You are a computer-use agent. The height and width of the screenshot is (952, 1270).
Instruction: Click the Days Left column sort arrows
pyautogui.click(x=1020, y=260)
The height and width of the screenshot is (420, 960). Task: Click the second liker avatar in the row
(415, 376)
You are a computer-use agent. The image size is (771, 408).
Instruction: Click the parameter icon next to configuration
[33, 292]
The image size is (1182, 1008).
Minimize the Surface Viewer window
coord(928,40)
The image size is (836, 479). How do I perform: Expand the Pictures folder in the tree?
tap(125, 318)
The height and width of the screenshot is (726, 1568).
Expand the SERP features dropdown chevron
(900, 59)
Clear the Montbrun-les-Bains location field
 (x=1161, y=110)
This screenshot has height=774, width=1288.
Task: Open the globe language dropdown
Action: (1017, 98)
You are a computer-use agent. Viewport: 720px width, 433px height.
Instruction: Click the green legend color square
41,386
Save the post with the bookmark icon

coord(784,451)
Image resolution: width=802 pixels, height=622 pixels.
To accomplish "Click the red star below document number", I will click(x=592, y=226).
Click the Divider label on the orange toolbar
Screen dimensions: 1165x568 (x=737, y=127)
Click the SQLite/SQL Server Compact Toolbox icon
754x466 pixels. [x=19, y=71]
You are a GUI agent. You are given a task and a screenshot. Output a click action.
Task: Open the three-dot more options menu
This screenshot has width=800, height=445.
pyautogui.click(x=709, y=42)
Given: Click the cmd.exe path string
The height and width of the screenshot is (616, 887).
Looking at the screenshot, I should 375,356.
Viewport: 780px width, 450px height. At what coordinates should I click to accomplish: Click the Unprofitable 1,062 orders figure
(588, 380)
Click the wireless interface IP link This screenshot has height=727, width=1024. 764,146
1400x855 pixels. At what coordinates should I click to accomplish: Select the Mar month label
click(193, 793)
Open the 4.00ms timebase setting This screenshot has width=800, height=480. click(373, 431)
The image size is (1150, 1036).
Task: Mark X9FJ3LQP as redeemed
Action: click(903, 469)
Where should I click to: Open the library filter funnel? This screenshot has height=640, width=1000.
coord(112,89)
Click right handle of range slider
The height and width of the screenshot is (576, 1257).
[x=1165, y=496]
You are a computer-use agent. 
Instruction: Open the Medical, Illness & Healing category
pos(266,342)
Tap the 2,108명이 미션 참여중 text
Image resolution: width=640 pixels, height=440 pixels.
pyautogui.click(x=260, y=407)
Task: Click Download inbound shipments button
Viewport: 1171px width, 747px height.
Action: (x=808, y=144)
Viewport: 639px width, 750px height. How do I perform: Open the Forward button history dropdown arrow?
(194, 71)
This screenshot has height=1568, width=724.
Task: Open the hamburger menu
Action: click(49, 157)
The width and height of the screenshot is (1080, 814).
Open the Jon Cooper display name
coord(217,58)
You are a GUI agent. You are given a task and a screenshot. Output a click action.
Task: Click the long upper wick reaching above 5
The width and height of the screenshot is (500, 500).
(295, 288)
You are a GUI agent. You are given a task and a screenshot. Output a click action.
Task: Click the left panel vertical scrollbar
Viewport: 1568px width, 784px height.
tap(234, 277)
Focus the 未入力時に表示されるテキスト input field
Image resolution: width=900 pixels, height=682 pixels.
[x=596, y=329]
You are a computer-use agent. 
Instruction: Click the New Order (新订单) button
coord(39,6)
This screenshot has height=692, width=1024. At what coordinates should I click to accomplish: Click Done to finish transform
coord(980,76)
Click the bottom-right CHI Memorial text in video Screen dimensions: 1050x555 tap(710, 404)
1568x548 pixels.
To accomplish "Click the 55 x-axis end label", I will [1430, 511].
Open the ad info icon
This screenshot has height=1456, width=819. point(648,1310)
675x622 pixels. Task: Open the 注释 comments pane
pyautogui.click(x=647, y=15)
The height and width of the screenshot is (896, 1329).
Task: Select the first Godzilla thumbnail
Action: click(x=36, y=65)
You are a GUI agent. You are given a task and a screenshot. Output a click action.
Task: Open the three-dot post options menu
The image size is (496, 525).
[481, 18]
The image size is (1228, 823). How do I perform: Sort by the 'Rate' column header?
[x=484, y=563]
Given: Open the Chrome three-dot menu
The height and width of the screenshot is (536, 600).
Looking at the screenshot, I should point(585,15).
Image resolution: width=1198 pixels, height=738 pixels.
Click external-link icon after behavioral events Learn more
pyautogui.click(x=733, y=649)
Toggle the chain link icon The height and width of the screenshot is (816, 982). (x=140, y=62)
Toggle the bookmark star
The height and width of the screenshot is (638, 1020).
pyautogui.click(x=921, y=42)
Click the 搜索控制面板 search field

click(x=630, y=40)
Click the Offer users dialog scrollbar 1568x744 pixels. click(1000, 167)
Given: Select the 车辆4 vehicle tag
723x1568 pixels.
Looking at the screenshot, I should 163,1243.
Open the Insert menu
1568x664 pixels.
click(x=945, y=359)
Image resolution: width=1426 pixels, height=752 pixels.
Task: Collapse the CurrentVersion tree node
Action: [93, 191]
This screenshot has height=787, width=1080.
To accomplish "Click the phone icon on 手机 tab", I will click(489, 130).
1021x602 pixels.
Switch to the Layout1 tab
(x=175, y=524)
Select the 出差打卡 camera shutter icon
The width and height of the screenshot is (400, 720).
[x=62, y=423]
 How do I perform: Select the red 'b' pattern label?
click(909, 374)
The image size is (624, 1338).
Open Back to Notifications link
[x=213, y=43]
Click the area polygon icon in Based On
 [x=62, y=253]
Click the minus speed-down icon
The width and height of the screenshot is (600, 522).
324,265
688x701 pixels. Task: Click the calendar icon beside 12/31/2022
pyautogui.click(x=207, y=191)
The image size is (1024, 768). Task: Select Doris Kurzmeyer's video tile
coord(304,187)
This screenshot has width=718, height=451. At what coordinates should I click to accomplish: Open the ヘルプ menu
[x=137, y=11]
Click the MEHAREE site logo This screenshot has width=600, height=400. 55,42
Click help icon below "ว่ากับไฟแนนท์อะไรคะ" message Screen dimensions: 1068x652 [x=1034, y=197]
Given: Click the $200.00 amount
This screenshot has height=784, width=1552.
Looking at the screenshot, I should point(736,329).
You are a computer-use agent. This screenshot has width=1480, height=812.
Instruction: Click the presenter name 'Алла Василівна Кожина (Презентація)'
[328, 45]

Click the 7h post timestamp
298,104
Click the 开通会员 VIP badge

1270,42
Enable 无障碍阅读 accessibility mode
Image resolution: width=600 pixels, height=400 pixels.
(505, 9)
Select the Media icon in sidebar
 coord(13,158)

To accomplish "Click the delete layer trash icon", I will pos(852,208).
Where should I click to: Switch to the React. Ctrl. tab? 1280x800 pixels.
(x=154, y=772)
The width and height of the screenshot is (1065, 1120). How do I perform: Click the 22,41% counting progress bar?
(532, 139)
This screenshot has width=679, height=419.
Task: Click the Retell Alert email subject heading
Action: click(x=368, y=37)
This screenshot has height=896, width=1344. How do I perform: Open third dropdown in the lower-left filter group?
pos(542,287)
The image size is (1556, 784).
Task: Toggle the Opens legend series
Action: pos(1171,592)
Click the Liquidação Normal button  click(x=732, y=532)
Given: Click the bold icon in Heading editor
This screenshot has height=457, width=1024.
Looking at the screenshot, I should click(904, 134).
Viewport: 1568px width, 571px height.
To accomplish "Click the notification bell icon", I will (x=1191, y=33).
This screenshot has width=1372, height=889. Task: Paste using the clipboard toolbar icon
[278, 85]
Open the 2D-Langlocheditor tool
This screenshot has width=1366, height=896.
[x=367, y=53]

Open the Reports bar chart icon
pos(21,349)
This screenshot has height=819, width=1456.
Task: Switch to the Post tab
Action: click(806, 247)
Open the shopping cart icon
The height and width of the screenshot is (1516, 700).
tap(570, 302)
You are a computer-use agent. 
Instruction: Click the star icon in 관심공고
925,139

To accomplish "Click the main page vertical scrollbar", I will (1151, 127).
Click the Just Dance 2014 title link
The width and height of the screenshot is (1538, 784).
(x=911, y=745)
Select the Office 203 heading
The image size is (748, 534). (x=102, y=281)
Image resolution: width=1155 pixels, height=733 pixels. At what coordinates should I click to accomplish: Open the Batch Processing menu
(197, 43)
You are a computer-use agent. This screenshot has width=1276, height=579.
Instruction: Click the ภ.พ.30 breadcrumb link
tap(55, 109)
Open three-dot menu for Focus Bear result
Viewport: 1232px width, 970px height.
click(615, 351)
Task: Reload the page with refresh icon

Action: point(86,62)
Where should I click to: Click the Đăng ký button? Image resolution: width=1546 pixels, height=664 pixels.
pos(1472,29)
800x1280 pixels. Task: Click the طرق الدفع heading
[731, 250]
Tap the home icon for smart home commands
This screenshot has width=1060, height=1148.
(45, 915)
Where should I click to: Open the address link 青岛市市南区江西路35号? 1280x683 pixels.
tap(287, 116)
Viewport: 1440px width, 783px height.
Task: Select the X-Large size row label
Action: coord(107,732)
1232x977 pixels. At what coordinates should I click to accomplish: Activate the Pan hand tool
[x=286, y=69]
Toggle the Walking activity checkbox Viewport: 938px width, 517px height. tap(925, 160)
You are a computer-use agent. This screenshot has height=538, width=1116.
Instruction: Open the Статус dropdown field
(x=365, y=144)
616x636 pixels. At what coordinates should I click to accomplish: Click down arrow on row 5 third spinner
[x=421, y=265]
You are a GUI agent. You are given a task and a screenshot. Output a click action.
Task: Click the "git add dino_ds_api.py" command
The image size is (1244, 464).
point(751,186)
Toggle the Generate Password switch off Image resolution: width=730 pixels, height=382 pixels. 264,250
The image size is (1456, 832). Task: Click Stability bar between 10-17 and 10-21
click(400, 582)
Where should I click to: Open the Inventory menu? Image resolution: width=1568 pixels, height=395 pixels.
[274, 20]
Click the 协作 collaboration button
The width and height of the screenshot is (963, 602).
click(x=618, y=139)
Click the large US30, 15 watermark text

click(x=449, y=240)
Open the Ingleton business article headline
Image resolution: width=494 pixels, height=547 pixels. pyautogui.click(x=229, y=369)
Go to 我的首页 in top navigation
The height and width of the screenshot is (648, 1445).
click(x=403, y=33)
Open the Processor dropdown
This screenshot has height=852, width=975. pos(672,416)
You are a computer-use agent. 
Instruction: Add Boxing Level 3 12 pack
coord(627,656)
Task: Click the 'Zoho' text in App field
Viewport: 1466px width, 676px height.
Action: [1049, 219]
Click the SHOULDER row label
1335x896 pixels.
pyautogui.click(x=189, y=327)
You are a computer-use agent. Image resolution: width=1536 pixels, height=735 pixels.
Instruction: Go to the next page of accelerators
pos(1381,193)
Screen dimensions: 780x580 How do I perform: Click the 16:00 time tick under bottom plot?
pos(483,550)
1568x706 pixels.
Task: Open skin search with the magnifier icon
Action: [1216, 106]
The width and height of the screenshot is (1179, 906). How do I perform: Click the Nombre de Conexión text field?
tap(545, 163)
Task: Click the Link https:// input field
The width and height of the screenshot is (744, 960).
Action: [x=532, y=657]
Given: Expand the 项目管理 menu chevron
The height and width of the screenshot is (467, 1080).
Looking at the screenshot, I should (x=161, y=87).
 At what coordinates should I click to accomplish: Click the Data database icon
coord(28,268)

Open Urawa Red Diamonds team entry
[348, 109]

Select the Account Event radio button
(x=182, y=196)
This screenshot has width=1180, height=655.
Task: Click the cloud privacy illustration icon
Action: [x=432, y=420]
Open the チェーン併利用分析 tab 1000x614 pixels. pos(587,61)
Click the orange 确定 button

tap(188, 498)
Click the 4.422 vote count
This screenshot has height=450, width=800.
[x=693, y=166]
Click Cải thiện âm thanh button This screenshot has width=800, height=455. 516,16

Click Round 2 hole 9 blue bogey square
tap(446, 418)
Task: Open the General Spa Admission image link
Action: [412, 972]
--------------------------------
Here the job is to transcribe the lines from the first line of the data through the line containing "Click the wireless", inclusive, exactly and with nothing else.

• _ANSWER BELOW_
You are a computer-use agent. The height and width of the screenshot is (952, 1270).
Instruction: Click the Days Left column sort arrows
pyautogui.click(x=1020, y=260)
The height and width of the screenshot is (420, 960). Task: Click the second liker avatar in the row
(415, 376)
You are a computer-use agent. The image size is (771, 408).
Instruction: Click the parameter icon next to configuration
[33, 292]
The image size is (1182, 1008).
Minimize the Surface Viewer window
coord(928,40)
The image size is (836, 479). How do I perform: Expand the Pictures folder in the tree?
tap(125, 318)
The height and width of the screenshot is (726, 1568).
Expand the SERP features dropdown chevron
(900, 59)
Clear the Montbrun-les-Bains location field
 (x=1161, y=110)
This screenshot has height=774, width=1288.
Task: Open the globe language dropdown
Action: (1017, 98)
You are a computer-use agent. Viewport: 720px width, 433px height.
Instruction: Click the green legend color square
41,386
Save the post with the bookmark icon

coord(784,451)
Image resolution: width=802 pixels, height=622 pixels.
To accomplish "Click the red star below document number", I will click(x=592, y=226).
Click the Divider label on the orange toolbar
Screen dimensions: 1165x568 (x=737, y=127)
Click the SQLite/SQL Server Compact Toolbox icon
754x466 pixels. [x=19, y=71]
You are a GUI agent. You are given a task and a screenshot. Output a click action.
Task: Open the three-dot more options menu
This screenshot has width=800, height=445.
pyautogui.click(x=709, y=42)
Given: Click the cmd.exe path string
The height and width of the screenshot is (616, 887).
Looking at the screenshot, I should 375,356.
Viewport: 780px width, 450px height. At what coordinates should I click to accomplish: Click the Unprofitable 1,062 orders figure
(588, 380)
Click the wireless interface IP link This screenshot has height=727, width=1024. 764,146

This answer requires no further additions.